What am I doing wrong in my code?. Can someone spot what is causing the 2nd (bottom) plot to overwrite the first (top) plot - and how can I fix this?
Here is a screenshot of the plot created by the code above:
[[Edit]]
After modifying the code as suggested by hwlau, this is the new plot. It is better than the first in that the two plots are separate, however the following issues remain:
The X axis should be SHARED by the two plots (i.e. the X axis should be shown only for the 2nd [bottom] plot)
The Y values for the 2nd plot seem to be formmated incorrectly
I think these issues should be quite easy to resolve however, my matplotlib fu is not great at the moment, as I have only recently started programming with matplotlib. any help will be much appreciated.
There seem to be a couple of problems with your code:
If you were using figure.add_subplots with the full
signature of subplot(nrows, ncols, plotNum) it may have
been more apparent that your first plot asking for 1 row
and 1 column and the second plot was asking for 2 rows and
1 column. Hence your first plot is filling the whole figure.
Rather than fig.add_subplot(111) followed by fig.add_subplot(212)
use fig.add_subplot(211) followed by fig.add_subplot(212).
Sharing an axis should be done in the add_subplot command using sharex=first_axis_instance
I have put together an example which you should be able to run:
import matplotlib.pyplot as plt
import matplotlib.ticker as mticker
import matplotlib.dates as mdates
import datetime as dt
n_pts = 10
dates = [dt.datetime.now() + dt.timedelta(days=i) for i in range(n_pts)]

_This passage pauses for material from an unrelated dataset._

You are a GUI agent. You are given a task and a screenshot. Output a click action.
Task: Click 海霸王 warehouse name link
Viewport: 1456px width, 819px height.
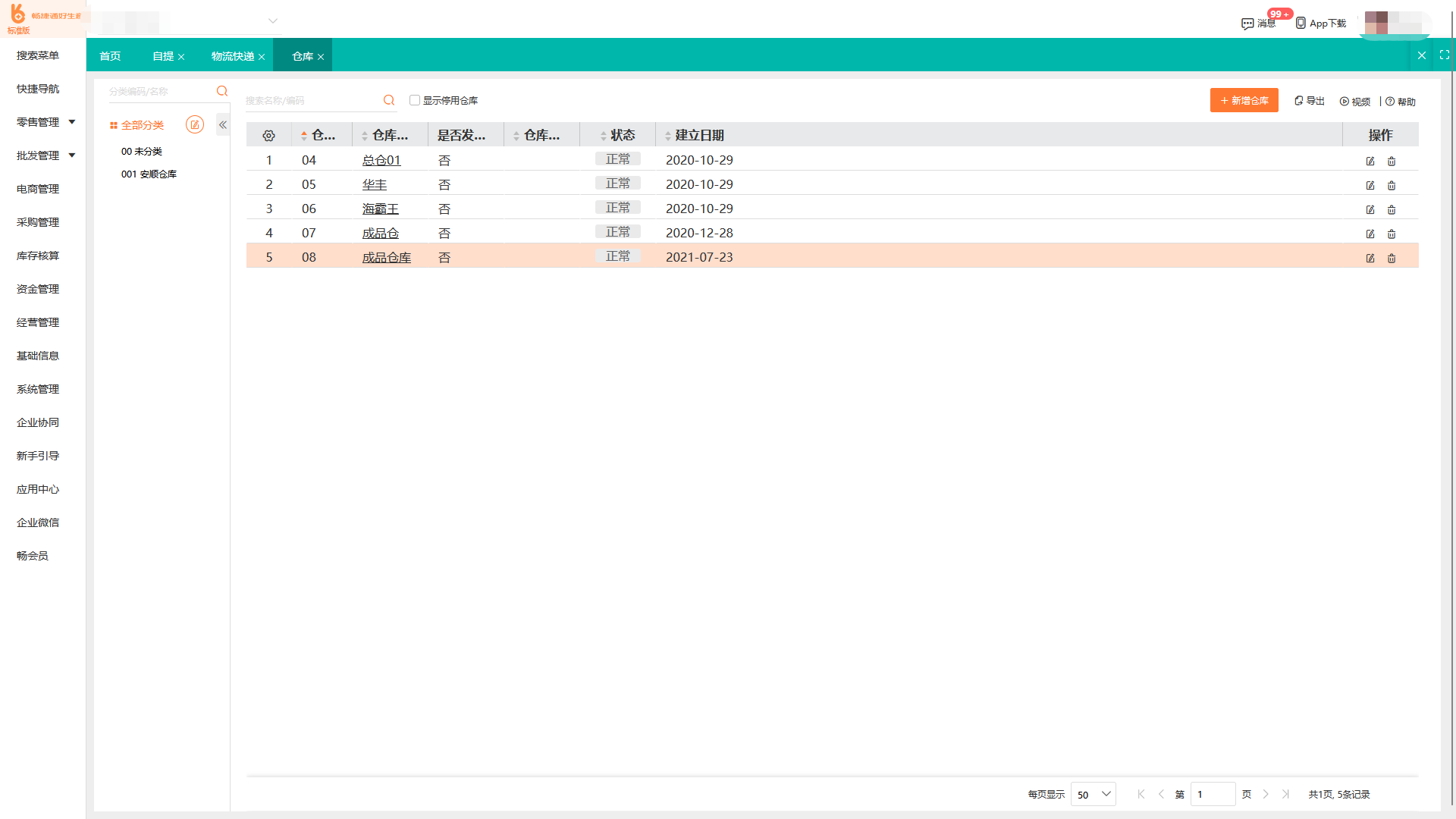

ax1 = plt.subplot(2, 1, 1)
ax1.plot(dates, range(10))
ax2 = plt.subplot(2, 1, 2, sharex=ax1)
ax2.bar(dates, range(10, 20))
# Now format the x axis. This *MUST* be done after all sharex commands are run.
# put no more than 10 ticks on the date axis.
ax1.xaxis.set_major_locator(mticker.MaxNLocator(10))
# format the date in our own way.
ax1.xaxis.set_major_formatter(mdates.DateFormatter('%Y-%m-%d'))
# rotate the labels on both date axes
for label in ax1.xaxis.get_ticklabels():
label.set_rotation(30)
for label in ax2.xaxis.get_ticklabels():
label.set_rotation(30)
# tweak the subplot spacing to fit the rotated labels correctly
plt.subplots_adjust(hspace=0.35, bottom=0.125)
plt.show()
Hope that helps.
You should change this line:
ax = fig.add_subplot(111)
to
ax = fig.add_subplot(211)
The original command means that there is one row and one column so it occupies the whole graph. So your second graph fig.add_subplot(212) cover the lower part of the first graph.
Edit
If you dont want the gap between two plots, use subplots_adjust() to change the size of the subplots margin.
The example from #Pelson, simplified.
import matplotlib.pyplot as plt
import datetime as dt
#Two subplots that share one x axis
fig,ax=plt.subplots(2,sharex=True)
#plot data
n_pts = 10
dates = [dt.datetime.now() + dt.timedelta(days=i) for i in range(n_pts)]
ax[0].bar(dates, range(10, 20))
ax[1].plot(dates, range(10))
#rotate and format the dates on the x axis
fig.autofmt_xdate()
The subplots sharing an x-axis are created in one line, which is convenient when you want more than two subplots:
fig, ax = plt.subplots(number_of_subplots, sharex=True)
To format the date correctly on the x axis, we can simply use fig.autofmt_xdate()
For additional informations, see shared axis demo and date demo from the pylab examples.